By Georgia May
Perry Newburn says his mind became so frazzled running the length of New Zealand that he will never know just how much of a sham his supposedly record-breaking feat was.
"I wake up every morning and my stomach just turns thinking about it."
Newburn, who spoke to Hawke's Bay Today this week, has been in the eye of one of the biggest storms to ever hit the long-distance running community in this country.
It looked as though Newburn's laudable attempt to break Siggy Bauer's four-decade-old record, and raise money for Idea Services charity, had been successful when he arrived in Bluff after 18 days, 8 hours and 42 minutes of running late last year.
It supposedly beat Bauer's record by 19 minutes and Newburn claimed the record - posting it on Facebook - a decision he instantly regretted.
He later shared that he would be disclaiming the record to his thousands of Facebook followers because he had been driven small distances for safety reasons.
One of Newburn's support crew, Graeme Calder, reportedly said last month that Newburn's post grossly misrepresented the level of assistance he received and the record attempt was a "sham".
Calder estimated Newburn was driven 350km of the 2100km journey and did not wear a GPS tracker.
Newburn says even now he can't recall how much he was driven as he was exhausted and fatigued and would often sleep in the car.
He told Hawke's Bay Today he felt it was about 200km.
"Whether it was 1km or 500km, I still couldn't claim the record.
"If I knew the full answers to why I was driven I'd tell you - some of those parts are a haze, I was pretty much dead on my feet at times.
"Hindsight is a wonderful thing, but you can't change what's happened."
Newburn says when he wasn't sleeping in the car, he was often running "dead on his feet".
Towards the end of the run, Newburn says he fell asleep while still running, crossed a busy highway and ended up going back in the opposite direction.
So why didn't he stop?
"Stupidity - I don't know," he says simply. "I was caught up in the hype of it all, but if I could go back and do things differently I would."
Newburn says he takes full ownership for what happened and doesn't want to make excuses for his actions.
One of his biggest fears was how Bauer would react, so he reached out to a friend who was in contact with him.
"I did it as soon as my mind was clear enough and put it on social media that there was no record to be claimed. I just wanted that passed on to him, he's one of the greats of New Zealand running."
Newburn has run across America, averaging 94km a day and experienced similar circumstances.
"There were times where I didn't even want to get out of the vehicle but I had to, so I told them I'd see them in 5km so they left and I had to get to them. I'd get that second, third, fourth wind.
"During this run there were some nights where I didn't even get any sleep. At times I would have come across as quite lucid, again, I don't want to make excuses, it's just what happened."

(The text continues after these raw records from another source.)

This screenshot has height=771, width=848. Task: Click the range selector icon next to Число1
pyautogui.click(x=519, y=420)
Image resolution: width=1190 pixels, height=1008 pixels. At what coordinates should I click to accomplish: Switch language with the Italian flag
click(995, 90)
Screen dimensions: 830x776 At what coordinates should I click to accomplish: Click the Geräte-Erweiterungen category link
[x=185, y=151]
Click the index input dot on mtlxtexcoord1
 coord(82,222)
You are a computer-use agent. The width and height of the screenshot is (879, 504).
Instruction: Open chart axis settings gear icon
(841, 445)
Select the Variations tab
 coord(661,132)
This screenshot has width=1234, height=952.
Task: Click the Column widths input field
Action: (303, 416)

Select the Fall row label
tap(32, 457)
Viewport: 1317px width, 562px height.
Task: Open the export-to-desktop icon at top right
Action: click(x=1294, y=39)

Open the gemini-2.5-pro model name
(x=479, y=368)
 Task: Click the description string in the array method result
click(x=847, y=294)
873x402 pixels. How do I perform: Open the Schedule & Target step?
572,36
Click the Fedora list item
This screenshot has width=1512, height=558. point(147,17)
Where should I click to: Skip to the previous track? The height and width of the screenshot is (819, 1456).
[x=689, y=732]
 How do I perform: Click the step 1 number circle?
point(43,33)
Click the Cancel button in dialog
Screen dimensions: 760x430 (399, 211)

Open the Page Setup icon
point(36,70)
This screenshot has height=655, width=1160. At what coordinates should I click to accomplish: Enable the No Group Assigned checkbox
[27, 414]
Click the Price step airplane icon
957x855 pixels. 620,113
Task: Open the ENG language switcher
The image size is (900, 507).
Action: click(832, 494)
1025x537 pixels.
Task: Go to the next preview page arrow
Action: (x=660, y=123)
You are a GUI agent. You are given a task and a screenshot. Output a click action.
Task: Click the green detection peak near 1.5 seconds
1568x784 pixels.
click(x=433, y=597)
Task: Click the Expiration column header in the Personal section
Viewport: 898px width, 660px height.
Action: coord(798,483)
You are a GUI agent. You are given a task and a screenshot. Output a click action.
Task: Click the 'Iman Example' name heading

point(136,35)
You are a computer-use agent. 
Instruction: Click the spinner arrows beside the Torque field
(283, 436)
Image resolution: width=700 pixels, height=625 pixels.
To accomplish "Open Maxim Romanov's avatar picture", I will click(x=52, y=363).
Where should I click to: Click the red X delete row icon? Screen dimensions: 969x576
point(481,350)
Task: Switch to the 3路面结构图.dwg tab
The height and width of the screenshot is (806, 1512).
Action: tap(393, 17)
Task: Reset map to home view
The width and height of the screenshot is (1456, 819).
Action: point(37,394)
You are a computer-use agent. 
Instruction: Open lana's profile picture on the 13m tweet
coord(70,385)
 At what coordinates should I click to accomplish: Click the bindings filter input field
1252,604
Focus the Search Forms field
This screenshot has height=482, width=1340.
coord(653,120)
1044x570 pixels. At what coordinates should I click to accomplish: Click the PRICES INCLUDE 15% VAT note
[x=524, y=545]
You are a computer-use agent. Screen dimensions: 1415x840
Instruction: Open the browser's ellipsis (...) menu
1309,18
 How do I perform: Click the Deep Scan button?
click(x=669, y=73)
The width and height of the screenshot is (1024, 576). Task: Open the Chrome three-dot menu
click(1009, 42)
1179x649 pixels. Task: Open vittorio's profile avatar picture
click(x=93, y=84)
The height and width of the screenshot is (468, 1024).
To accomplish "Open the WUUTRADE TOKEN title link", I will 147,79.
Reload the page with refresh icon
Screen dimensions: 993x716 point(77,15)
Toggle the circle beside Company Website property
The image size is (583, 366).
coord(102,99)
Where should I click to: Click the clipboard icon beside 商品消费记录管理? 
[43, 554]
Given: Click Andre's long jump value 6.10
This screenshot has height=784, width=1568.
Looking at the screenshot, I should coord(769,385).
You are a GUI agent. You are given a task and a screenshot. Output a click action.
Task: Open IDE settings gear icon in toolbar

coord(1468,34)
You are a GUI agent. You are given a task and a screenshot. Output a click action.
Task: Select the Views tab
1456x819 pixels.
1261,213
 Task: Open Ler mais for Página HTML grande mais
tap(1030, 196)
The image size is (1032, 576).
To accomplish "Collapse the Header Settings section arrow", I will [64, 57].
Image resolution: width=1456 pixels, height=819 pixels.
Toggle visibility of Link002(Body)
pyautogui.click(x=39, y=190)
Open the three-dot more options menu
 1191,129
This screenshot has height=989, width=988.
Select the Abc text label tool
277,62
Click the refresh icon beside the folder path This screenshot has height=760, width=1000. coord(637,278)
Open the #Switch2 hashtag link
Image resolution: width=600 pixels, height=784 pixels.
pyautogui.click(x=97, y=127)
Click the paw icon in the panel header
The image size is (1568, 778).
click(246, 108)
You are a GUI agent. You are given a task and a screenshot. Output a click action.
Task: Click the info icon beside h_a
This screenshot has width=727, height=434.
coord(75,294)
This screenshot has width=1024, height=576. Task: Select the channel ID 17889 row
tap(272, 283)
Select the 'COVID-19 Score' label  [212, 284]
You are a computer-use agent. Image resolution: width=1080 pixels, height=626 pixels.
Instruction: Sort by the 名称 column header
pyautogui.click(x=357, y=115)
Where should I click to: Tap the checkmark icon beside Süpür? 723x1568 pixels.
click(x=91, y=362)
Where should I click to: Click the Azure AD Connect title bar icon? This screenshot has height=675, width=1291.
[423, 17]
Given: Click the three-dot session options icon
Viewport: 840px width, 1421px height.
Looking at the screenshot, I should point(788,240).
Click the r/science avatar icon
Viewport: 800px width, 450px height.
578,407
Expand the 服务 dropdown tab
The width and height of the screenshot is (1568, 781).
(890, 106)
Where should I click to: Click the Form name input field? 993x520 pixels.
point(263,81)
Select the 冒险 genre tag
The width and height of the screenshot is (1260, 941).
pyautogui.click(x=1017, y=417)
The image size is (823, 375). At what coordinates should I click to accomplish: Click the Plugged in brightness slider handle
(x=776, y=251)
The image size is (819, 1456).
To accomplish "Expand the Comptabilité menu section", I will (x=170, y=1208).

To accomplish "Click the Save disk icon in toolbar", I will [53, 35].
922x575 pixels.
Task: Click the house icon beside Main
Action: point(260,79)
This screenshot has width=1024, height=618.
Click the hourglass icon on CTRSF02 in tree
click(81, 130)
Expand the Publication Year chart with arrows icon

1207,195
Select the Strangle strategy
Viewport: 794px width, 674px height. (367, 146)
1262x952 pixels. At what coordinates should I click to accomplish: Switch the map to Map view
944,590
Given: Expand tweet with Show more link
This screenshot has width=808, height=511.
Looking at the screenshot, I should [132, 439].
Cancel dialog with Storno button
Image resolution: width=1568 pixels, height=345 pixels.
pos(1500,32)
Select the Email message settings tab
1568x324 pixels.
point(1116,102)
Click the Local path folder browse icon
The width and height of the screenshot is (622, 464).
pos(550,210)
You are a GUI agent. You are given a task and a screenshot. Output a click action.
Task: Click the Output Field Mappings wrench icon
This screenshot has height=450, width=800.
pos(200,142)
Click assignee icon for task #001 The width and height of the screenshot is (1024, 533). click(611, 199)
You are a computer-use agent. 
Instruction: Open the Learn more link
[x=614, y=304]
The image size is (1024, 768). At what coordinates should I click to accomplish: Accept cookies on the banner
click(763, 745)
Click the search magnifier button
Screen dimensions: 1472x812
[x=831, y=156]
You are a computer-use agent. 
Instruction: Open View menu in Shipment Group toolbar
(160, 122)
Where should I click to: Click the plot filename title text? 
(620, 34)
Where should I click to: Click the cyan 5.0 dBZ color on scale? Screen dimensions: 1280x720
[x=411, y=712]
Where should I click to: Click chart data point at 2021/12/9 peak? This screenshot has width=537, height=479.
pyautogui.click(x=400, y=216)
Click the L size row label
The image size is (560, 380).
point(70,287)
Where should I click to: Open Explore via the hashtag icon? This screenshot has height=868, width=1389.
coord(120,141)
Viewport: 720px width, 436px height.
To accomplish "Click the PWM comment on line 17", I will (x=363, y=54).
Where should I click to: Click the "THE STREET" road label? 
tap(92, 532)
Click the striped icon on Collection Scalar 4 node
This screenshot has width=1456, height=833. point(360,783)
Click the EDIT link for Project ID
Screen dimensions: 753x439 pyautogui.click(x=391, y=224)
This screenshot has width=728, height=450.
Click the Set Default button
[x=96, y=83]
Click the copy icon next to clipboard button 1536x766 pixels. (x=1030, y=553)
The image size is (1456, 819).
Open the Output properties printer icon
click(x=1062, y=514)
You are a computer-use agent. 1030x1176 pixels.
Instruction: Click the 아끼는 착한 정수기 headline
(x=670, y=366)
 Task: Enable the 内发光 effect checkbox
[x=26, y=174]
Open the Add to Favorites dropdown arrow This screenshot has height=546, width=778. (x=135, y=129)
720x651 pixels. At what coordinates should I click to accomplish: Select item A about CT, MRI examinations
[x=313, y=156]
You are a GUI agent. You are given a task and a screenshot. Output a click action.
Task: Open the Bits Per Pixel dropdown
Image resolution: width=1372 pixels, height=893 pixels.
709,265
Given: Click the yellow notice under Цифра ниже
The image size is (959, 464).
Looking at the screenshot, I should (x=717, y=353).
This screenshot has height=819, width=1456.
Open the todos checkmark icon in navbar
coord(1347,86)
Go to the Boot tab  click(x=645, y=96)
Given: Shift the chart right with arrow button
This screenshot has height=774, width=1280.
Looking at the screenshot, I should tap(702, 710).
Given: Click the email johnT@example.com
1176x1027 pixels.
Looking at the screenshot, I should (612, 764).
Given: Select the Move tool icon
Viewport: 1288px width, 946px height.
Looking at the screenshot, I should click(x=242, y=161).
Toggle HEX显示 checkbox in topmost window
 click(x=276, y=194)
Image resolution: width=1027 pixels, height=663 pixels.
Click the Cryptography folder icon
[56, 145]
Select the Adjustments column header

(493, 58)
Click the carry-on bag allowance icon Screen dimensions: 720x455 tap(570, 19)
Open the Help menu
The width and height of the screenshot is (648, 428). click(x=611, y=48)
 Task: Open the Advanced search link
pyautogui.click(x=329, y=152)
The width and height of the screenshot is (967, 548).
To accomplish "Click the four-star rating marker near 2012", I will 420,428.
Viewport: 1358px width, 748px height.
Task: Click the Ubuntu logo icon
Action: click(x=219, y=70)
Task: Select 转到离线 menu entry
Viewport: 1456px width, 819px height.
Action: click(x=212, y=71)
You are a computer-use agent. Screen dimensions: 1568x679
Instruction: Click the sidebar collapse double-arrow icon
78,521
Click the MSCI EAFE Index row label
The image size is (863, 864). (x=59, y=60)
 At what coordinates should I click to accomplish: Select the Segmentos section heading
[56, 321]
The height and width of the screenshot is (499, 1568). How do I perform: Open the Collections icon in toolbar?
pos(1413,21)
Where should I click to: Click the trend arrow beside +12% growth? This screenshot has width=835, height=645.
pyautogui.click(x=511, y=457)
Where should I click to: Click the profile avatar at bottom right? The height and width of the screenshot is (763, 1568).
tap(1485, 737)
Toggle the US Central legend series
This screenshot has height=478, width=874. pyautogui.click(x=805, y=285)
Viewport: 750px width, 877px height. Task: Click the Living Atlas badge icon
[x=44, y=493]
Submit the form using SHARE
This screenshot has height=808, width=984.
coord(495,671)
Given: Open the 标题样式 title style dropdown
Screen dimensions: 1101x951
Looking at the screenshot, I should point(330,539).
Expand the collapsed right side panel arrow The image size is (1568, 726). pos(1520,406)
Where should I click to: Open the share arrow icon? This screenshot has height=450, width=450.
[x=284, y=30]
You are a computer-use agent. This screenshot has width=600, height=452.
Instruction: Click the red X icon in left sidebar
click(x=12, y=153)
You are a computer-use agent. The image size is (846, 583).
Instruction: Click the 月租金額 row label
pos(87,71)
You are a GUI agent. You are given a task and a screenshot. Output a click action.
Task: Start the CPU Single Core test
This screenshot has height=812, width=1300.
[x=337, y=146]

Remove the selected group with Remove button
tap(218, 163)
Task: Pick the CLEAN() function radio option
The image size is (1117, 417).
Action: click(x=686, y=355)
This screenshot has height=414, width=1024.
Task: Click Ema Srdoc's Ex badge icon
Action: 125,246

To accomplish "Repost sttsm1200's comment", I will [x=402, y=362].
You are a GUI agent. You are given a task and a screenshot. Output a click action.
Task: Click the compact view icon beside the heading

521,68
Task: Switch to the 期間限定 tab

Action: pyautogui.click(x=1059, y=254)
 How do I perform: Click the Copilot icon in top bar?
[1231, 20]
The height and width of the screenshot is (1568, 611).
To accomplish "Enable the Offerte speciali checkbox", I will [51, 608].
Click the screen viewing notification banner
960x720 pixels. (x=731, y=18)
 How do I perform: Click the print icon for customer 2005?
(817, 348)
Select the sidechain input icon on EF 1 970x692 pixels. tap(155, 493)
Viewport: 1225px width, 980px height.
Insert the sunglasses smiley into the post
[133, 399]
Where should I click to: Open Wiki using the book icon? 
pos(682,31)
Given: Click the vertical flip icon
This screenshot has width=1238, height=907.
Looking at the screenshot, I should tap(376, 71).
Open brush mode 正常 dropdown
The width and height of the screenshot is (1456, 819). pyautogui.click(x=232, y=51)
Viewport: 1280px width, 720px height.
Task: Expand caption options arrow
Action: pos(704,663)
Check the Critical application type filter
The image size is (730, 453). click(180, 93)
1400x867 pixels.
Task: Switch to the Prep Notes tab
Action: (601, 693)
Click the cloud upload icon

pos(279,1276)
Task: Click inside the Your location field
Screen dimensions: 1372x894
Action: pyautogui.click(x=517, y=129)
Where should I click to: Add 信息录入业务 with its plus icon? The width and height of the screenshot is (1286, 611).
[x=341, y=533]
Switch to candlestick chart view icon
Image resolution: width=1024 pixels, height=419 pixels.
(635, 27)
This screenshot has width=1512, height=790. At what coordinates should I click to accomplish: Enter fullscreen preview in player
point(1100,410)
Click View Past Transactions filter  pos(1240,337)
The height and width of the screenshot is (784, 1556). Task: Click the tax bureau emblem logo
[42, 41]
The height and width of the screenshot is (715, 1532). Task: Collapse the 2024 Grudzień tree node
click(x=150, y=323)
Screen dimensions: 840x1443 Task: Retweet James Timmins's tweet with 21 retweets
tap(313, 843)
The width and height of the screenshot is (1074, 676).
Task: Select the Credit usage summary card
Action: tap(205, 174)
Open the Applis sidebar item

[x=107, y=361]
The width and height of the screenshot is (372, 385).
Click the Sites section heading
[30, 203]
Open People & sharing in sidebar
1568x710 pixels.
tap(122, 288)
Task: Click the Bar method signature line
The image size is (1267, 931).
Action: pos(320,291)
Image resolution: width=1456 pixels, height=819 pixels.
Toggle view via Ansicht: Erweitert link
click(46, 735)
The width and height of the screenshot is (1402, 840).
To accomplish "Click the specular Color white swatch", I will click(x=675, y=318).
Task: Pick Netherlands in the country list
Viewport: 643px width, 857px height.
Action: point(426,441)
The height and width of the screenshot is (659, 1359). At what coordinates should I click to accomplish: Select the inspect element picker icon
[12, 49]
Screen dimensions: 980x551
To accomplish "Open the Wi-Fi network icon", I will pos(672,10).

Newburn says he's still running around Hawke's Bay, but wants to let the dust settle before another big venture.
"It's the old story - learn from what's happened and that's what it came to. I love running and I still am. It's kept me quite sane, to be honest."
"I remember the run I did around New Zealand six years ago and one of the main messages I was pushing was the positive effect that any form of exercise has on mental health.
"It doesn't matter if it's running, walking, biking swimming - it just helps clear the head.
"But if you do long distances with lack of sleep - it certainly has the opposite effect."